Background/Funding History
The Traumatic Brain Injury (TBI) Act was authorized as part of the Children’s Health Act of 2000. Within the TBI Act, Congress created a Protection and Advocacy program for individuals with Traumatic Brain Injuries. This enables every state to have a Protection and Advocacy for Individuals with Traumatic Brain Injury (PATBI) program, funded at a minimum of $50,000 per state. Funded by the United States Department of Health and Human Services, Administration on Community Living, TBI impacts individuals of all ages.
In recent years, there has been a dramatic increase in the number of individuals with a TBI – particularly because it is the signature injury of the wars in Iraq and Afghanistan.
Approximately 280,000 soldiers have sustained a TBI while serving overseas and many are facing life-altering challenges at home, such as mood changes and cognitive difficulties. Additionally, according to the Center for Disease Control and Prevention, rates of hospital room visits for TBI increased 70% between 2000 and 2010. However, funding levels for the program have only increased a couple hundred thousand in the last eight years. With an increase in the number of individuals with TBI, funding levels must also increase.

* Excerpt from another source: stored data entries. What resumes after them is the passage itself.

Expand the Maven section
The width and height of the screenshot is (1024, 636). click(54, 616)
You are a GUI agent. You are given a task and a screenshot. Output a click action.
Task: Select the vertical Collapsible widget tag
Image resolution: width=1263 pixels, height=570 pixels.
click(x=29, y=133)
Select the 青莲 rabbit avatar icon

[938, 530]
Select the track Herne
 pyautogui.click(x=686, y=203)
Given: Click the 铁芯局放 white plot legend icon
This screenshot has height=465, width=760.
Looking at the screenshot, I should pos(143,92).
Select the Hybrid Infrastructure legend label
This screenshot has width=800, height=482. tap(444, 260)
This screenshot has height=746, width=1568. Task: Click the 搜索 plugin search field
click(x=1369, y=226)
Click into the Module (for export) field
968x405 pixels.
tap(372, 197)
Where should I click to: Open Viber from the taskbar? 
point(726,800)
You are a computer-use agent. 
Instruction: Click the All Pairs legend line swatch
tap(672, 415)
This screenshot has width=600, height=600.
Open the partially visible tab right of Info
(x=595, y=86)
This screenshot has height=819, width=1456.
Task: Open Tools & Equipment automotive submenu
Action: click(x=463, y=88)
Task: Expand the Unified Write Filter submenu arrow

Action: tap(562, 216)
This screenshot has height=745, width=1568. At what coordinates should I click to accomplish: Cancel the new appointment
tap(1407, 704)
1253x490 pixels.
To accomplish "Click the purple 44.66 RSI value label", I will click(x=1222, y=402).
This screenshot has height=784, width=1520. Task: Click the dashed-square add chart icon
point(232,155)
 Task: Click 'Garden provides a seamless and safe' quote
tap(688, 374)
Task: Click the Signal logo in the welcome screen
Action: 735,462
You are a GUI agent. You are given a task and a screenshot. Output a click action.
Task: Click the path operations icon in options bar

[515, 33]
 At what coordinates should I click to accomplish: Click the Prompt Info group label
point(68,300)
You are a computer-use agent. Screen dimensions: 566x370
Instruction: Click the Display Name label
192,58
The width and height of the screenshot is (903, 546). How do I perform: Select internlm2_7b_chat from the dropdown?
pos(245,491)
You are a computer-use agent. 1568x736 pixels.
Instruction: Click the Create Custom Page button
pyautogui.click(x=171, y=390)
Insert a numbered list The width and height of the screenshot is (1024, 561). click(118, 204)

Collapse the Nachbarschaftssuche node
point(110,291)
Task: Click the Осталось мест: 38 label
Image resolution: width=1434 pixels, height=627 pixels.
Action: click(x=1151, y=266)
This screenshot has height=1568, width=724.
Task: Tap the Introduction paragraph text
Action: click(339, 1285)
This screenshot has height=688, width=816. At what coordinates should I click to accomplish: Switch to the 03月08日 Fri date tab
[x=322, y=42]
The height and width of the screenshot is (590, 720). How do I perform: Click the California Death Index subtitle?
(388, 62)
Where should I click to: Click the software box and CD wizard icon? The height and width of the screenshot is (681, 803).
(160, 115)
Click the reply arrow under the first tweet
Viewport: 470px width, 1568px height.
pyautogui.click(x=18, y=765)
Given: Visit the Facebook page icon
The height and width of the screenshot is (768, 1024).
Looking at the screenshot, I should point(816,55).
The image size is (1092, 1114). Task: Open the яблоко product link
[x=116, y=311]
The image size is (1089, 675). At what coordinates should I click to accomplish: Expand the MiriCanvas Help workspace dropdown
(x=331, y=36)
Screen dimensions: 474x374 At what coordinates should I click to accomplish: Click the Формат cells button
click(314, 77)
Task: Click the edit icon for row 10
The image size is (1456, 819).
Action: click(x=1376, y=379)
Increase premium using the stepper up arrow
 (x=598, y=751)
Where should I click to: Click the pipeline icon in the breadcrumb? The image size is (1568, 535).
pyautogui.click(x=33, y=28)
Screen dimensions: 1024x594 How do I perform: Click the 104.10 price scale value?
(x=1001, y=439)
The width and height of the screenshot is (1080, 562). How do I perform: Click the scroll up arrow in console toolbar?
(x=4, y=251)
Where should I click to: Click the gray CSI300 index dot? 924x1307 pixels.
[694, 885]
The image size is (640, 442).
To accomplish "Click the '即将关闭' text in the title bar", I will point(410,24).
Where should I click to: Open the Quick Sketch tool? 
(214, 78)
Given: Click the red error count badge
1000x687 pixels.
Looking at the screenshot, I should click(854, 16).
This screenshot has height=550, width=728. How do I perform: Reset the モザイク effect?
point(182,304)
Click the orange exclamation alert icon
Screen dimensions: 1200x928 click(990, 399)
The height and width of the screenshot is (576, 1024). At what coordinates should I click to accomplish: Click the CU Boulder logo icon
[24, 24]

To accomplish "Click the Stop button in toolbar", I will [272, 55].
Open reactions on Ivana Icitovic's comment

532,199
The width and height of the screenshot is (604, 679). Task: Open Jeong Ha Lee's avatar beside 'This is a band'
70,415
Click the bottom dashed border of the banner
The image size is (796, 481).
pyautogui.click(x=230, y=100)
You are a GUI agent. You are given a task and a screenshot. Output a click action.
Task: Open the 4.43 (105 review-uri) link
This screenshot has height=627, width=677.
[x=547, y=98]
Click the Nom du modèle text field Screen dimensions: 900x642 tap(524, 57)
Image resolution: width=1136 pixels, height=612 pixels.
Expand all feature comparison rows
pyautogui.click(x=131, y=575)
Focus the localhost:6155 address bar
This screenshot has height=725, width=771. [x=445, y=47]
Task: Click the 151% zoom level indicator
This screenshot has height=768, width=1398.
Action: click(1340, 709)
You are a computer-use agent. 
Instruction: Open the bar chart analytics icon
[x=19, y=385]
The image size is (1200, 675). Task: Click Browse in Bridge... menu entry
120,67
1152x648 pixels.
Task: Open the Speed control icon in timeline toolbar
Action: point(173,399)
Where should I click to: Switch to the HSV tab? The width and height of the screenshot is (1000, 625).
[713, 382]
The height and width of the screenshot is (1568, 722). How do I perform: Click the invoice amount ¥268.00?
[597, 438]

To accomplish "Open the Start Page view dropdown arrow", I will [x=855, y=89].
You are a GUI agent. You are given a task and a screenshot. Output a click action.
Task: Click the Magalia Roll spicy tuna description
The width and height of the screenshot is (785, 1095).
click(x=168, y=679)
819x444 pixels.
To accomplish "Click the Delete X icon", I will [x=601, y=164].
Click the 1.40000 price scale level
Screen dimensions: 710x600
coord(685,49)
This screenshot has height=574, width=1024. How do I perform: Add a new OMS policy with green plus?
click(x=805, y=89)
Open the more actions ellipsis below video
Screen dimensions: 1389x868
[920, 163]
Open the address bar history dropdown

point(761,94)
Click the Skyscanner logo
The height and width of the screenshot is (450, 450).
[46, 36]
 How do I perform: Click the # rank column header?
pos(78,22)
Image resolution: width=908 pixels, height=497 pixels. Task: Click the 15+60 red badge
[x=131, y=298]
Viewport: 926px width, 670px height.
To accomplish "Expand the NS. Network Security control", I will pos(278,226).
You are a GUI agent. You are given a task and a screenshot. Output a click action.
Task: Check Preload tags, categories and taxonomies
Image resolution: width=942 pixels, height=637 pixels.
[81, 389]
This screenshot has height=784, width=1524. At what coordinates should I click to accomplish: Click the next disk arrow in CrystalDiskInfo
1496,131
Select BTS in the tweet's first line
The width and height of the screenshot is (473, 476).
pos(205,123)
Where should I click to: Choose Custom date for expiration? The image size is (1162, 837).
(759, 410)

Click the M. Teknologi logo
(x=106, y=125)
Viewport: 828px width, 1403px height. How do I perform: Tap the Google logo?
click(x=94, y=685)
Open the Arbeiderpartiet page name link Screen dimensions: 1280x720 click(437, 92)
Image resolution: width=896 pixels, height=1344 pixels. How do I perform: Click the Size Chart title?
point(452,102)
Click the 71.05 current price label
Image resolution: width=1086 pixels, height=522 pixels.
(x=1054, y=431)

Effective Protection and Advocacy (P&A) services for people with a TBI can lead both to reduced government expenditures and increased productivity, independence and community participation. However, advocates must possess specialized skills, due to the complex and multi-faceted impacts of a brain injury. In FY 2019, PATBI was funded at just $4.089 million.
NDRN recommends a funding level of $6 million for Fiscal Year 2020
Current Program Responsibilities
The CDC estimates that approximately 2.8 million people a year experience a traumatic brain injury severe enough to cause emergency treatment, hospitalization, or death. That amounts to 2.5 million emergency room visits.
From 2001-2012, the number of children treated in emergency rooms because of sports or recreational injuries doubled. Over 300,000 kids are being treated a year due to concussion or TBI due to recreational activities.
In fact, 3.2 million–5.3 million people in the United States live with a TBI-related disability at any given time.
Individuals with a TBI have an array of advocacy needs including assistance finding, maintaining or advancing in employment, finding a home, accessing needed supports and services such as personal attendant services, assistive technology, and obtaining appropriate mental health, substance abuse, and rehabilitation services. Often these individuals, including returning veterans, are forced to remain in extremely expensive institutional settings far longer than necessary without the advocacy of the P&A agency.
To ensure each agency has the resources necessary to maintain critical protection and advocacy services for those currently living with a brain injury and the growing number of people joining their ranks – including so many of our war veterans – PATBI funding must be increased.